> _PROBLEM_
Quote every line of the records below verbatim, with no additions or omissions.

> _MATERIAL FOR THIS TASK_
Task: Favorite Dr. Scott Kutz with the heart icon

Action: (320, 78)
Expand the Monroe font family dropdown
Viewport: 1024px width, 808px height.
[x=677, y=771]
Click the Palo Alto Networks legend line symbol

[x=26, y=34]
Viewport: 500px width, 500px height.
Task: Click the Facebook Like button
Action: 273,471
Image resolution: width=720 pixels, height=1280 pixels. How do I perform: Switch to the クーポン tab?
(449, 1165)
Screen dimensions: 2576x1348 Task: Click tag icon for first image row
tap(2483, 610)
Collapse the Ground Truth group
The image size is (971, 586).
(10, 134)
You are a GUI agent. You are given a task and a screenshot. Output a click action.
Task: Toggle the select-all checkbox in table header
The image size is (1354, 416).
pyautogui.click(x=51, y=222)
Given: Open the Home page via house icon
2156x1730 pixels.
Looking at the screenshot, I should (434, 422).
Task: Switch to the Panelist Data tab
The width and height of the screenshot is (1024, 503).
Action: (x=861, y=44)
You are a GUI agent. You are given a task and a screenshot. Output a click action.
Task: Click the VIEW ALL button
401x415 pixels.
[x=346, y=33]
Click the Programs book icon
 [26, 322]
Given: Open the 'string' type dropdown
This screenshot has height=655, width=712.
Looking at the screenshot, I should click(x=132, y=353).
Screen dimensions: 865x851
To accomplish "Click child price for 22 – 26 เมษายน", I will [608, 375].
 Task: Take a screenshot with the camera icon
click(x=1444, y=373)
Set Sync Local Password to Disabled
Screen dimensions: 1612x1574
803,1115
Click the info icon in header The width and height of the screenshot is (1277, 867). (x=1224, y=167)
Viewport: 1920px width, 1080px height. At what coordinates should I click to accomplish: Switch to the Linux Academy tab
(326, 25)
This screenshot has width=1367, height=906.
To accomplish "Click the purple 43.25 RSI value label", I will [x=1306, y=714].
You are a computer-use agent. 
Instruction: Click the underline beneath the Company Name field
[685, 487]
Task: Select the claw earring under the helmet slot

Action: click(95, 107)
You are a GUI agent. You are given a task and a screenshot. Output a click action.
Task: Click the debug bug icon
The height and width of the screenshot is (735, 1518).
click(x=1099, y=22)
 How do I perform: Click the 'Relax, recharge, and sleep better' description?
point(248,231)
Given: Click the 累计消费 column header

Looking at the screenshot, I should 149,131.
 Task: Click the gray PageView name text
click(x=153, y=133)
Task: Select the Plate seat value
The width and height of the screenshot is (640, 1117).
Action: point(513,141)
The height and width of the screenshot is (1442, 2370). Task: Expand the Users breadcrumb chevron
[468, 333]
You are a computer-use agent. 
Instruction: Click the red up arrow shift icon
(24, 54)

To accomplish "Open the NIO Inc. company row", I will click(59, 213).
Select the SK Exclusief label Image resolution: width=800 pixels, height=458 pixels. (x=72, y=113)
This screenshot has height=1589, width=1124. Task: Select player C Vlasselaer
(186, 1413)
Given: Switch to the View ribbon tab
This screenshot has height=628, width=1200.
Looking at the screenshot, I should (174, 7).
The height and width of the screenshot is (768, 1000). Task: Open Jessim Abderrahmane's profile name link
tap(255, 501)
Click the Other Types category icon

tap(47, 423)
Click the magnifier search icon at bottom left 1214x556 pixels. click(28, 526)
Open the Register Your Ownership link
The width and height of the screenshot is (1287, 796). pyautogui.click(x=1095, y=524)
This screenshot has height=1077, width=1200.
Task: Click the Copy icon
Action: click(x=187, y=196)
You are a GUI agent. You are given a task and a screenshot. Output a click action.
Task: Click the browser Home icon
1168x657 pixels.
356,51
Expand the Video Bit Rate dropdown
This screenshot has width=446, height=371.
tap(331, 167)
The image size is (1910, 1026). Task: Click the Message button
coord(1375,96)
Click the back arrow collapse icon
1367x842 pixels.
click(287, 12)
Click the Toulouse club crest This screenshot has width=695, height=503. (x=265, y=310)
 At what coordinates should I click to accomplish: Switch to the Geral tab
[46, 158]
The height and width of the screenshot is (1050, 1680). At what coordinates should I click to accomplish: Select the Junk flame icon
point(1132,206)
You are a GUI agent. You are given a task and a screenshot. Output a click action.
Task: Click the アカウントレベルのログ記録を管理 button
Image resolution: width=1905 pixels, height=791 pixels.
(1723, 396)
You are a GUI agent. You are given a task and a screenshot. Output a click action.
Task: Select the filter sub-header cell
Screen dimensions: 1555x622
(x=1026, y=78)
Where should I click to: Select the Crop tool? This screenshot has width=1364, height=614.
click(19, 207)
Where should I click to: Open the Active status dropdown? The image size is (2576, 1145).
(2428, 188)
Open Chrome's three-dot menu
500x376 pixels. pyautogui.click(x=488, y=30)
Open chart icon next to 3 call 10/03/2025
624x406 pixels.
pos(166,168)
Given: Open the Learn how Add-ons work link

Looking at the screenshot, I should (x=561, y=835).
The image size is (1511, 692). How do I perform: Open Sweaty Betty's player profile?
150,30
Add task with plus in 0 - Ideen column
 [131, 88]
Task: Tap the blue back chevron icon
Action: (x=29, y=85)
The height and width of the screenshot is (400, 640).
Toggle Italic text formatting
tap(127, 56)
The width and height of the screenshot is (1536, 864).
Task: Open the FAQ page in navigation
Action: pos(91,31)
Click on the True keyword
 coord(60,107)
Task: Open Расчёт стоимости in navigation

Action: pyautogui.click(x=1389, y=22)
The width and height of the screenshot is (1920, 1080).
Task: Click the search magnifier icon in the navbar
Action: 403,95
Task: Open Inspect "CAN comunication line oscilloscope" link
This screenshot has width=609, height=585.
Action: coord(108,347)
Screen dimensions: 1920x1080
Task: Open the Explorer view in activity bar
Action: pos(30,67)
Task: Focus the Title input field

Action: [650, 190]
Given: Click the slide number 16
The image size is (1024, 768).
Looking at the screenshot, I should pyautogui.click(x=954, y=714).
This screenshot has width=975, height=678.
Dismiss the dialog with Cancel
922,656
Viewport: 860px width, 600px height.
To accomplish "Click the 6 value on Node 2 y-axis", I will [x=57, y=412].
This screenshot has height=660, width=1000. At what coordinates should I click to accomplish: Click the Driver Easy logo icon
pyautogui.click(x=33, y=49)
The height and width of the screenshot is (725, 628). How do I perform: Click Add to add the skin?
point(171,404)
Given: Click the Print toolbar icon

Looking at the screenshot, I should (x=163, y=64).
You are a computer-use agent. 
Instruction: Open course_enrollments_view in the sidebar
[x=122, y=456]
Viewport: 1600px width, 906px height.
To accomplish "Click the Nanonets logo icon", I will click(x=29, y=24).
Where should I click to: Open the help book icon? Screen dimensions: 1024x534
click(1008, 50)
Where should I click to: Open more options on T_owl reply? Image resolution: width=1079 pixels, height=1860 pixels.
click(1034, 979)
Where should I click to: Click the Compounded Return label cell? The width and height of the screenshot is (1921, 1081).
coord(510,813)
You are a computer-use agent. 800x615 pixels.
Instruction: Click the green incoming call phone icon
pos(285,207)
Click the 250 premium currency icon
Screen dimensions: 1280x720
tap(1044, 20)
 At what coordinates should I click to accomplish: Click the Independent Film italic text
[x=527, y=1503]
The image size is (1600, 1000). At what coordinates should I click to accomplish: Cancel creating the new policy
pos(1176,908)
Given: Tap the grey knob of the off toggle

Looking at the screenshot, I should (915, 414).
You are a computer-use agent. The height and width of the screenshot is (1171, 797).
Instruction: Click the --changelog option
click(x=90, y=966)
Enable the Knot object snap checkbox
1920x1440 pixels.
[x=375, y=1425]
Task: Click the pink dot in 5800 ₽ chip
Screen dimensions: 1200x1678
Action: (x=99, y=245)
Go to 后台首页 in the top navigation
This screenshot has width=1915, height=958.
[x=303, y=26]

> _EXERCISE ANSWER_
Task: Favorite Dr. Scott Kutz with the heart icon

Action: (320, 78)
Expand the Monroe font family dropdown
Viewport: 1024px width, 808px height.
[x=677, y=771]
Click the Palo Alto Networks legend line symbol

[x=26, y=34]
Viewport: 500px width, 500px height.
Task: Click the Facebook Like button
Action: 273,471
Image resolution: width=720 pixels, height=1280 pixels. How do I perform: Switch to the クーポン tab?
(449, 1165)
Screen dimensions: 2576x1348 Task: Click tag icon for first image row
tap(2483, 610)
Collapse the Ground Truth group
The image size is (971, 586).
(10, 134)
You are a GUI agent. You are given a task and a screenshot. Output a click action.
Task: Toggle the select-all checkbox in table header
The image size is (1354, 416).
pyautogui.click(x=51, y=222)
Given: Open the Home page via house icon
2156x1730 pixels.
Looking at the screenshot, I should (434, 422).
Task: Switch to the Panelist Data tab
The width and height of the screenshot is (1024, 503).
Action: (x=861, y=44)
You are a GUI agent. You are given a task and a screenshot. Output a click action.
Task: Click the VIEW ALL button
401x415 pixels.
[x=346, y=33]
Click the Programs book icon
 [26, 322]
Given: Open the 'string' type dropdown
This screenshot has height=655, width=712.
Looking at the screenshot, I should click(x=132, y=353).
Screen dimensions: 865x851
To accomplish "Click child price for 22 – 26 เมษายน", I will [608, 375].
 Task: Take a screenshot with the camera icon
click(x=1444, y=373)
Set Sync Local Password to Disabled
Screen dimensions: 1612x1574
803,1115
Click the info icon in header The width and height of the screenshot is (1277, 867). (x=1224, y=167)
Viewport: 1920px width, 1080px height. At what coordinates should I click to accomplish: Switch to the Linux Academy tab
(326, 25)
This screenshot has width=1367, height=906.
To accomplish "Click the purple 43.25 RSI value label", I will [x=1306, y=714].
You are a computer-use agent. 
Instruction: Click the underline beneath the Company Name field
[685, 487]
Task: Select the claw earring under the helmet slot

Action: click(95, 107)
You are a GUI agent. You are given a task and a screenshot. Output a click action.
Task: Click the debug bug icon
The height and width of the screenshot is (735, 1518).
click(x=1099, y=22)
 How do I perform: Click the 'Relax, recharge, and sleep better' description?
point(248,231)
Given: Click the 累计消费 column header

Looking at the screenshot, I should 149,131.
 Task: Click the gray PageView name text
click(x=153, y=133)
Task: Select the Plate seat value
The width and height of the screenshot is (640, 1117).
Action: point(513,141)
The height and width of the screenshot is (1442, 2370). Task: Expand the Users breadcrumb chevron
[468, 333]
You are a computer-use agent. 
Instruction: Click the red up arrow shift icon
(24, 54)

To accomplish "Open the NIO Inc. company row", I will click(59, 213).
Select the SK Exclusief label Image resolution: width=800 pixels, height=458 pixels. (x=72, y=113)
This screenshot has height=1589, width=1124. Task: Select player C Vlasselaer
(186, 1413)
Given: Switch to the View ribbon tab
This screenshot has height=628, width=1200.
Looking at the screenshot, I should (174, 7).
The height and width of the screenshot is (768, 1000). Task: Open Jessim Abderrahmane's profile name link
tap(255, 501)
Click the Other Types category icon

tap(47, 423)
Click the magnifier search icon at bottom left 1214x556 pixels. click(28, 526)
Open the Register Your Ownership link
The width and height of the screenshot is (1287, 796). pyautogui.click(x=1095, y=524)
This screenshot has height=1077, width=1200.
Task: Click the Copy icon
Action: click(x=187, y=196)
You are a GUI agent. You are given a task and a screenshot. Output a click action.
Task: Click the browser Home icon
1168x657 pixels.
356,51
Expand the Video Bit Rate dropdown
This screenshot has width=446, height=371.
tap(331, 167)
The image size is (1910, 1026). Task: Click the Message button
coord(1375,96)
Click the back arrow collapse icon
1367x842 pixels.
click(287, 12)
Click the Toulouse club crest This screenshot has width=695, height=503. (x=265, y=310)
 At what coordinates should I click to accomplish: Switch to the Geral tab
[46, 158]
The height and width of the screenshot is (1050, 1680). At what coordinates should I click to accomplish: Select the Junk flame icon
point(1132,206)
You are a GUI agent. You are given a task and a screenshot. Output a click action.
Task: Click the アカウントレベルのログ記録を管理 button
Image resolution: width=1905 pixels, height=791 pixels.
(1723, 396)
You are a GUI agent. You are given a task and a screenshot. Output a click action.
Task: Select the filter sub-header cell
Screen dimensions: 1555x622
(x=1026, y=78)
Where should I click to: Select the Crop tool? This screenshot has width=1364, height=614.
click(19, 207)
Where should I click to: Open the Active status dropdown? The image size is (2576, 1145).
(2428, 188)
Open Chrome's three-dot menu
500x376 pixels. pyautogui.click(x=488, y=30)
Open chart icon next to 3 call 10/03/2025
624x406 pixels.
pos(166,168)
Given: Open the Learn how Add-ons work link

Looking at the screenshot, I should (x=561, y=835).
The image size is (1511, 692). How do I perform: Open Sweaty Betty's player profile?
150,30
Add task with plus in 0 - Ideen column
 [131, 88]
Task: Tap the blue back chevron icon
Action: (x=29, y=85)
The height and width of the screenshot is (400, 640).
Toggle Italic text formatting
tap(127, 56)
The width and height of the screenshot is (1536, 864).
Task: Open the FAQ page in navigation
Action: pos(91,31)
Click on the True keyword
 coord(60,107)
Task: Open Расчёт стоимости in navigation

Action: pyautogui.click(x=1389, y=22)
The width and height of the screenshot is (1920, 1080).
Task: Click the search magnifier icon in the navbar
Action: 403,95
Task: Open Inspect "CAN comunication line oscilloscope" link
This screenshot has width=609, height=585.
Action: coord(108,347)
Screen dimensions: 1920x1080
Task: Open the Explorer view in activity bar
Action: pos(30,67)
Task: Focus the Title input field

Action: [650, 190]
Given: Click the slide number 16
The image size is (1024, 768).
Looking at the screenshot, I should pyautogui.click(x=954, y=714).
This screenshot has width=975, height=678.
Dismiss the dialog with Cancel
922,656
Viewport: 860px width, 600px height.
To accomplish "Click the 6 value on Node 2 y-axis", I will [x=57, y=412].
This screenshot has height=660, width=1000. At what coordinates should I click to accomplish: Click the Driver Easy logo icon
pyautogui.click(x=33, y=49)
The height and width of the screenshot is (725, 628). How do I perform: Click Add to add the skin?
point(171,404)
Given: Click the Print toolbar icon

Looking at the screenshot, I should (x=163, y=64).
You are a computer-use agent. 
Instruction: Open course_enrollments_view in the sidebar
[x=122, y=456]
Viewport: 1600px width, 906px height.
To accomplish "Click the Nanonets logo icon", I will click(x=29, y=24).
Where should I click to: Open the help book icon? Screen dimensions: 1024x534
click(1008, 50)
Where should I click to: Open more options on T_owl reply? Image resolution: width=1079 pixels, height=1860 pixels.
click(1034, 979)
Where should I click to: Click the Compounded Return label cell? The width and height of the screenshot is (1921, 1081).
coord(510,813)
You are a computer-use agent. 800x615 pixels.
Instruction: Click the green incoming call phone icon
pos(285,207)
Click the 250 premium currency icon
Screen dimensions: 1280x720
tap(1044, 20)
 At what coordinates should I click to accomplish: Click the Independent Film italic text
[x=527, y=1503]
The image size is (1600, 1000). At what coordinates should I click to accomplish: Cancel creating the new policy
pos(1176,908)
Given: Tap the grey knob of the off toggle

Looking at the screenshot, I should (915, 414).
You are a computer-use agent. The height and width of the screenshot is (1171, 797).
Instruction: Click the --changelog option
click(x=90, y=966)
Enable the Knot object snap checkbox
1920x1440 pixels.
[x=375, y=1425]
Task: Click the pink dot in 5800 ₽ chip
Screen dimensions: 1200x1678
Action: (x=99, y=245)
Go to 后台首页 in the top navigation
This screenshot has width=1915, height=958.
[x=303, y=26]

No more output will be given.